To mark Christian Unity Week, Dean Robert MacCarthy offers a remedy to current woes
This is winter time for the Church and unlike the climate it is not soon going to be succeeded by spring and summer. The evidence of sexual abuses in America and Europe has triggered a worldwide decline in the Roman Catholic Church and it is natural that the reaction of the Church is to circle the wagons and hope for the best. It was not always so.
Many of us remember the days of the Vatican Council (1962-65) which was called by Pope John XXIII against all official advice. The council revealed a confident and hopeful Church which was happy to see real power being delegated to the bishops and so to local Churches.
It was a confident Church which set up the Anglican Roman Catholic International Commission (ARCIC) which brought out agreed statements on authority and the Eucharist. They spoke of convergence in the not too distant future in respect of these thorny doctrinal matters.
What happened? The Vatican took fright and we have not heard much more of the international commission. In fact, since the time of the council in the 1960s we have seen a rowing-back by the Vatican on all the concerns of the council — the recent ‘reform’ of the liturgy is merely the latest example.
Here in Ireland all the Churches are failing to pass on the faith to the under 30s, but since the great majority of Irish Christians belong (at least by baptism) to the Roman Catholic Church it is that Church that this article will be mainly about.
The Church is belatedly doing what it should have been doing all along — led by Archbishop Diarmuid Martin it is being entirely open with the civil authorities about particular cases of sexual abuse.
But the damage has already been done in the eyes of the majority of Irish people. The general approval for the Taoiseach’s speech demonstrates that this is so.
Mass attendance is what really counts — in Dublin it is down to 30 per cent in the middle class areas and much less in those of the working class. The Church is in freefall even if its leaders refuse to face facts.
Reforms
So what should the Church be doing in the next 20 years when, if it continues as at present, the roof will fall in on it for lack of priests?
Remove the obligation for celibacy from Priests of the Western Rite (the Eastern Rite has always had married Catholic priests). This will not in itself, as many imagine, solve the problem.
The Church of Ireland has always had married priests and now women priests, but it too is scraping the barrel for clergy. Since I have to meet many of these scrapings I know what I’m talking about. What is needed is a more fundamental reform of what a priest is for vis-à-vis the people of God.
The bishops need to engage with the Association of Catholic Priests (ACP) instead of ignoring it.
The association consists of 500 of the more forward looking Catholic priests and according to an article in the current edition of Phoenix its agenda includes cutting back the power of the Roman curia vis-à-vis local Churches and developing the structures of participation and accountability at parish and diocesan levels.
A start on this might be made by reforming the appointment and role of bishops.
At present the only criteria seems to be a willingness to implement the conservative Vatican line and recent appointments in Austria and the low countries show how disastrous this can be.
In fact, this centralising of all Episcopal appointments in Rome is a relatively new thing.

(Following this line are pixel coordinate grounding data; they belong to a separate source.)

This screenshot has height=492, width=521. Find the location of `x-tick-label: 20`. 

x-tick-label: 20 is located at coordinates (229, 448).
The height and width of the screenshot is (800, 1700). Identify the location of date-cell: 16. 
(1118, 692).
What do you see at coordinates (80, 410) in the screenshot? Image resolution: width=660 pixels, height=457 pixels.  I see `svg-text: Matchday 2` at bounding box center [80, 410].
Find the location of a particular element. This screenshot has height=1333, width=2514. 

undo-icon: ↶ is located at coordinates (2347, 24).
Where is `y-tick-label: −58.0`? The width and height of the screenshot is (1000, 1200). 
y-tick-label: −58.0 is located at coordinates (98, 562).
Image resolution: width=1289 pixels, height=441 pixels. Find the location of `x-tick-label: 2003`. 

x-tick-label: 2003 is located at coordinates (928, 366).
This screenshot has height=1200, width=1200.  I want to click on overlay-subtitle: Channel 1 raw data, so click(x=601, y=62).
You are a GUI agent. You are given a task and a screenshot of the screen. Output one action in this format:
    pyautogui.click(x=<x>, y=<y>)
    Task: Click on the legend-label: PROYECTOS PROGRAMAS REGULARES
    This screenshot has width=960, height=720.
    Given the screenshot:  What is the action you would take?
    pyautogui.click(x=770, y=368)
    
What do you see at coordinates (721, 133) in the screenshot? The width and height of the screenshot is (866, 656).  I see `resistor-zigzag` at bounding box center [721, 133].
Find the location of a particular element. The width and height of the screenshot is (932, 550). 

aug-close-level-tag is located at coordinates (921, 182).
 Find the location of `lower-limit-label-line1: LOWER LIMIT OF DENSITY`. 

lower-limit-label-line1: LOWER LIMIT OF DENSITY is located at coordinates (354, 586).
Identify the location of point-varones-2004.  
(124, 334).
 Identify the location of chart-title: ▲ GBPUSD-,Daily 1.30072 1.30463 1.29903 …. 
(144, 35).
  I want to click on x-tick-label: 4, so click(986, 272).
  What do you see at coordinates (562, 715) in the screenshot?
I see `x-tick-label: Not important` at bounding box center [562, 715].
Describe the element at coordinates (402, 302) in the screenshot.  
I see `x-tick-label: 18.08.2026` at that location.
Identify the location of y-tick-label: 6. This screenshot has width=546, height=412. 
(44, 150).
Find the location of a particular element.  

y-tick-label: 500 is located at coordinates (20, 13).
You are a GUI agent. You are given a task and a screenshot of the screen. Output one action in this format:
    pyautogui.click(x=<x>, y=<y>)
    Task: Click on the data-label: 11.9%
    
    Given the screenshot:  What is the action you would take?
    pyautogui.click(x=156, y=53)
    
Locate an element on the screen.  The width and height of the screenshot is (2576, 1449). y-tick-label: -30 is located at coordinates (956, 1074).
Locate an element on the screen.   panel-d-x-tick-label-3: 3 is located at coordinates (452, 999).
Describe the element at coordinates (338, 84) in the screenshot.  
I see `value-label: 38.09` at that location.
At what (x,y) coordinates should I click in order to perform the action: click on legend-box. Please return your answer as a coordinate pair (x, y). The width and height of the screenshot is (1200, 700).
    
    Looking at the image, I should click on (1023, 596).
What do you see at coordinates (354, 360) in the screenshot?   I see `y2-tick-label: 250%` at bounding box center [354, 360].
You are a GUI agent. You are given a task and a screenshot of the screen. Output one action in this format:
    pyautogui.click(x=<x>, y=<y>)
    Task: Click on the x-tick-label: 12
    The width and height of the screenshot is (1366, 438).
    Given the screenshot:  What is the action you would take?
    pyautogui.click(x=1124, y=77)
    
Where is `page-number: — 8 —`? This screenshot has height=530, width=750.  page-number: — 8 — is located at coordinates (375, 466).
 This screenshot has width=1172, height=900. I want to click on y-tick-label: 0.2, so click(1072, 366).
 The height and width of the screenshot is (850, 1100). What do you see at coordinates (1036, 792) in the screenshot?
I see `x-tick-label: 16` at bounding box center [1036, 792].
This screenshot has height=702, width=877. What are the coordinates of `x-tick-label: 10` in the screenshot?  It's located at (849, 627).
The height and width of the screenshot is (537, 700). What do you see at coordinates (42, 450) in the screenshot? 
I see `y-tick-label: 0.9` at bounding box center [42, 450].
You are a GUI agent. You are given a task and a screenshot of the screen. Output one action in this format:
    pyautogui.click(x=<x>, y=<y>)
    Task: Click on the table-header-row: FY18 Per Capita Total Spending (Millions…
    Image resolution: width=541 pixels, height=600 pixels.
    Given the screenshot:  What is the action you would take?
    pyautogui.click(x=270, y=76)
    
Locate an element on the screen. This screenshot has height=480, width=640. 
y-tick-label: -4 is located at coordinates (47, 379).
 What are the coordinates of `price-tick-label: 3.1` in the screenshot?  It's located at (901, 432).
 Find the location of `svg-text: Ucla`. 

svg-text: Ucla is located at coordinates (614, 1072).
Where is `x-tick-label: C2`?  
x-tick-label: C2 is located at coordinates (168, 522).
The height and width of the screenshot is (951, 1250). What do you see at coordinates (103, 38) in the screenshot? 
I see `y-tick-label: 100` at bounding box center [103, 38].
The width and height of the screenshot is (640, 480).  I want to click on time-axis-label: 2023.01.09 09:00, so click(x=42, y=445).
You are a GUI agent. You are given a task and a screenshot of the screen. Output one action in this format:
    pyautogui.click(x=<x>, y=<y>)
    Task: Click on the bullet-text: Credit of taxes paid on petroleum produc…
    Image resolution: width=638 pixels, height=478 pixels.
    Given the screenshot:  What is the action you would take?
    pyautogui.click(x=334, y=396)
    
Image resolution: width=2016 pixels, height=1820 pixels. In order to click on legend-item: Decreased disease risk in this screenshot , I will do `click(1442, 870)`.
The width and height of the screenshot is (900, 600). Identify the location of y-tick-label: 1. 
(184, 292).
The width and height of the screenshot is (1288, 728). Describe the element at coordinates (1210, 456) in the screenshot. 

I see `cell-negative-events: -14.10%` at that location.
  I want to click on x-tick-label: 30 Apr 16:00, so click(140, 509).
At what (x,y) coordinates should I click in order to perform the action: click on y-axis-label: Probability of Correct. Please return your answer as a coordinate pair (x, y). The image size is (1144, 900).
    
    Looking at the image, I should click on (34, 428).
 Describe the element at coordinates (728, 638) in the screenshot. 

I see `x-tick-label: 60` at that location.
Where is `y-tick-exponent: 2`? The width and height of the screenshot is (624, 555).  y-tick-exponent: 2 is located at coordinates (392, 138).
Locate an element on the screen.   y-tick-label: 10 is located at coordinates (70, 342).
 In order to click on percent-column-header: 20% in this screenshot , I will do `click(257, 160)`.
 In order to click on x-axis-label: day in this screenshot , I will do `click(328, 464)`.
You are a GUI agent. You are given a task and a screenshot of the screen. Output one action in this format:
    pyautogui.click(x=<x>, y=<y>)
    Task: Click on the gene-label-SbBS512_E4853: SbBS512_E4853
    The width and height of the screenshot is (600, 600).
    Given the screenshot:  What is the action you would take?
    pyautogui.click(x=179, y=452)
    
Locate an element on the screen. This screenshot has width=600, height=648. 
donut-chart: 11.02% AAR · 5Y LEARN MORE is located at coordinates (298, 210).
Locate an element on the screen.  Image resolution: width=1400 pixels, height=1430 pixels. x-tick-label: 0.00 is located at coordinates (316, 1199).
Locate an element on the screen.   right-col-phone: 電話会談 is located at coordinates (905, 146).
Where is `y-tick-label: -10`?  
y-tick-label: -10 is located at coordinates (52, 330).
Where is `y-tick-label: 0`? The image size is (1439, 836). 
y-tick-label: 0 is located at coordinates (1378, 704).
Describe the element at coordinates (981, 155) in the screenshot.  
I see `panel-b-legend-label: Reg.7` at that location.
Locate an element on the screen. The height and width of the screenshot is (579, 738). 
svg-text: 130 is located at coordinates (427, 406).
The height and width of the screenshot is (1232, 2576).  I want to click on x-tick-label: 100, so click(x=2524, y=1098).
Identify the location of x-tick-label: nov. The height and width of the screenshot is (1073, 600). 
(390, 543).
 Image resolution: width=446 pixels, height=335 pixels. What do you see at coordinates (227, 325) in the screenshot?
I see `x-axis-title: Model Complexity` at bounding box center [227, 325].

The construction of a Terna of three names chosen by the diocesan clergy is of course still done, but it is now a mere formality.
Contrast this with appointments to the See of Dublin in the later 19th Century when the names on the Terna and the voting were published in The Irish Times!
Clearly the decisive decision was one made by the diocesan clergy which was then forwarded to the Pope for his approval.
The number of Irish bishoprics should be reduced — it is ridiculous that about one quarter of Catholics in the Republic should be in one diocese, Dublin.
But the recent filling of the tiny diocese of Achonry, when it could so easily have been joined to Killala, shows that there is no appetite for reform on the part of the powers that be.
Protection
As Bishop Willie Walsh has pointed out, the parish priest is still well regarded in his local area, even by people who say they have no time for ‘the Church’.
The Church needs to build on this popularity at grass roots level. At my home near Clonmel, I was recently visited by the local parish priest.
He was able to tell me that they were making progress with a parish finance committee and a pastoral council, but he was depressed that this was not being replicated at diocesan level.
In the Church of Ireland we have had diocesan councils for nearly 150 years. Why doesn’t the Catholic Church have any?
Archbishop Martin has grasped the nettle of Catholic patronage of almost all primary schools and has indicated his willingness to stand down from being the universal patron in his diocese.
But the Church needs to grasp the much harder nettle of preparation for first communion and confirmation being left to the schools. Both need to be done by the parishes.
Until this happens, these sacraments will continue to be treated as rites of puberty with no possibility of excluding non-church goers.
A recent Would You Believe television programme spelled out the current situation in Lucan, Co. Dublin. There is a clear need for a diocesan policy on this matter to protect parish priests.
I’m not at all clear that the above will avert the hurricane which is fast approaching, but at least it will show that the Irish Church is making serious reforms and that it deserves peoples’ loyalty.
The Very Rev Robert MacCarthy is Dean of St Patrick’s Church of Ireland Cathedral in Dublin.